Je m’appelle Stéphanie Sibaud Guitard.  Je consultante spécialisée dans les achats et la Supply Chain dans le luxe, le PAP et la lingerie via mon cabinet de conseil AS Consulting.
Pouvez-vous expliquer en quelques lignes votre activité et votre positionnement ?
Après avoir travaillé 5 ans pour la marque Christian Dior en tant que chef de produit puis 10 ans pour le Groupe Chantelle en tant qu’acheteur stratégique, j’ai créé mon cabinet de conseil il y a 4 ans. 
Je conseille les marques dans leur stratégie de sourcing et je les aide à acheter et produire de façon plus responsable.
Exemples concrets : 
Je travaille beaucoup avec les institutions et fédérations, notamment avec la fédération de la maille de la lingerie et du balnéaire afin de conseiller leurs adhérents tels que Lacoste, DIM, Petit Bateau et bien d’autres sur les nombreux problématiques et enjeux liés à la chaine d’approvisionnement textile.
Des enjeux tels que : 
  • la relocalisation en proche import pour une partie de leur production
  • Favoriser le Made In France et créer tout un nouveau réseau de partenaires industriels
  • Répondre aux exigences de la loi AGEC en terme d’affichage environnemental, de calcul de l’empreinte environnementale des produits au niveau européen 
  • Traçabilité, certifications, labels afin que le consommateur puissent être informé et consommer de façon éclairée.
Je travaille aussi beaucoup avec de jeunes marques qui connaissent un fort développement et qui ont besoin d’optimiser et sécuriser leur sourcing : trouver de nouvelles usines, de nouveaux fournisseurs de matières, utiliser des matières plus responsables, recyclées, certifiées, etc.
Nouveaux enjeux : Upcycling et sourcing ?
Ces dernières années les différentes crises, guerres, les pénuries des matières premières, l’envolée des cours de l’énergie et des transports ont mis à mal toutes les chaînes d’approvisionnement textiles.
Le sourcing textile est en pleine mutation : il y a encore quelques années le sourcing des grandes marques était principalement délocalisé et externalisé ; aujourd’hui il y a une volonté des acteurs de mettre en place un sourcing plus responsable et local.
Certains enjeux sont donc devenus clés en terme de sourcing :
1– Le choix des matières premières :
80% de l’empreinte carbone d’un vêtement provient de la matière dans lequel il est confectionné.
2– Confectionner des vêtements en facilitant le recyclage, l’upcycling et en allongeant leur durée de vie : 
Aujourd’hui, moins de 1 % des tissus qui composent nos vêtements sont recyclés pour en faire de nouveaux.

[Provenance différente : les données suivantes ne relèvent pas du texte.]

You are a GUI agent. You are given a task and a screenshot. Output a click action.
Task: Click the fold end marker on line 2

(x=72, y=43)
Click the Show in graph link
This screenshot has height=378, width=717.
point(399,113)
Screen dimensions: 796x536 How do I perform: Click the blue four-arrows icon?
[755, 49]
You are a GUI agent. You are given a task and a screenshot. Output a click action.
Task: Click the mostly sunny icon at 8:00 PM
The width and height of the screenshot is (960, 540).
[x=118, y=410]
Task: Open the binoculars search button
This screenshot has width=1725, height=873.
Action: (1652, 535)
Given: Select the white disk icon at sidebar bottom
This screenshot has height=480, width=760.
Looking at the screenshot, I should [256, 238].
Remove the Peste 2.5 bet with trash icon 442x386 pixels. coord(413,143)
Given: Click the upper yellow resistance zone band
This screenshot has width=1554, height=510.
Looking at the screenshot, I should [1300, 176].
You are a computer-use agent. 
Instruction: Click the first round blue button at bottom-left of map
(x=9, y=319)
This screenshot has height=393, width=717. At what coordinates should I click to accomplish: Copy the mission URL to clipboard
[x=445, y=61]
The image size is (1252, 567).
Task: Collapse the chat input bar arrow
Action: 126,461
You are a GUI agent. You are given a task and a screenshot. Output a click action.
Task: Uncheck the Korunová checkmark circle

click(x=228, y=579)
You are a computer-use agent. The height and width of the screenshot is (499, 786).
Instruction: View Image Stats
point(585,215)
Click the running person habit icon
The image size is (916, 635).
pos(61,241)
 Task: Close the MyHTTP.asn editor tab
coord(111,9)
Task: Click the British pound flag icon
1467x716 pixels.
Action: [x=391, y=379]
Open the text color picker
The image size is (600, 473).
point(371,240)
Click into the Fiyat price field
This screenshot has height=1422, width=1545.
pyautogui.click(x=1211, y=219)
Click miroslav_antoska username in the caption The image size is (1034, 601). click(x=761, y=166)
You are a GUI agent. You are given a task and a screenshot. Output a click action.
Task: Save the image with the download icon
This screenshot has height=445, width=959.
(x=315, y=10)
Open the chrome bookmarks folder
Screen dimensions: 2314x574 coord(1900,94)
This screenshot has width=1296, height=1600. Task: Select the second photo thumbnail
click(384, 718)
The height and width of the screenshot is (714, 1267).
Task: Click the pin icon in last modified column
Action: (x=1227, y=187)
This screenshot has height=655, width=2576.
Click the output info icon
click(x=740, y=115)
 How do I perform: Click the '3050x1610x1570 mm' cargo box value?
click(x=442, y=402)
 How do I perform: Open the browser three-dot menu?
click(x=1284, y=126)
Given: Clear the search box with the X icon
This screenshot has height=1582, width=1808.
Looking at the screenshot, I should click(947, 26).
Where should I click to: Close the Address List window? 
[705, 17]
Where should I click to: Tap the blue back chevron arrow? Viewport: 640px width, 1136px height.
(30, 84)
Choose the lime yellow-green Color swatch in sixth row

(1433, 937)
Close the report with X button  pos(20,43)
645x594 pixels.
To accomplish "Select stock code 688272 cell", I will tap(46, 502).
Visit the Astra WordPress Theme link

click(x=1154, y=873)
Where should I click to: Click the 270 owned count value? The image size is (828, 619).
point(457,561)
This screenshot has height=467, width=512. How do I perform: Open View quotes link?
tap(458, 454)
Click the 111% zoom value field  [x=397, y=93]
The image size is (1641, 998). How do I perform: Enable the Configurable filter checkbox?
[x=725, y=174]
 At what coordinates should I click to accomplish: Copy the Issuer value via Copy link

Les matières recyclées issus de textiles usagés sont majoritairement utilisées pour des produits d’autres industries : automobile, isolation etc.
Aujourd’hui un vêtement est souvent conçu à partir de mélange de fibres (polyester, coton, élasthanne, etc.), les matières une fois tissées ou tricotées subissent de nombreux traitements pour améliorer leurs aspects et propriétés finales (on appelle ça l’ennoblissement : délavage, l’émerisage afin d’avoir un toucher dit « peau de pêche », le grillage ou flambage traitement qui évite le boulochage, le blanchiment, etc.) et par l’utilisation de nombreuses pièces métalliques appellées points durs en recyclage (zips, boucles, pressions, œillets, boutons, anneaux, etc)
Toutes ces tendances rendent leur recyclage difficile, laborieux et coûteux.
Nous devons donc privilégier un vêtement avec peu de mélanges de fibres (car un vêtement mono fibre ou bi-fibres sera plus facile a recycler : ex recyclage des jeans 1083).
Pour info : un article textile avec 3 voire plus de composants/fibres ne pourra pas être recycle par une grande partie des filières de recyclage + de même un article avec plus de 5% d’élasthanne (ex : certains sous-vêtements, maillots de bain, les jupes et les pantalons stretch) ne pourra pas être recycle de façon mécanique or c’est la filière de recyclage est la plus utilisée en France.
3– Vers un sourcing plus responsable, durable, transparente :
l’industrie de la mode doit se transformer. Cependant la chaîne d’approvisionnement textile est très complexe.
De très nombreux acteurs interviennent tout au long de la chaine : filateurs, des tisseurs /tricoteurs, ennoblisseurs (imprimeurs, etc.), des usines textiles qui ont chacune leur spécificité produits et qui sont localises dans le monde entier.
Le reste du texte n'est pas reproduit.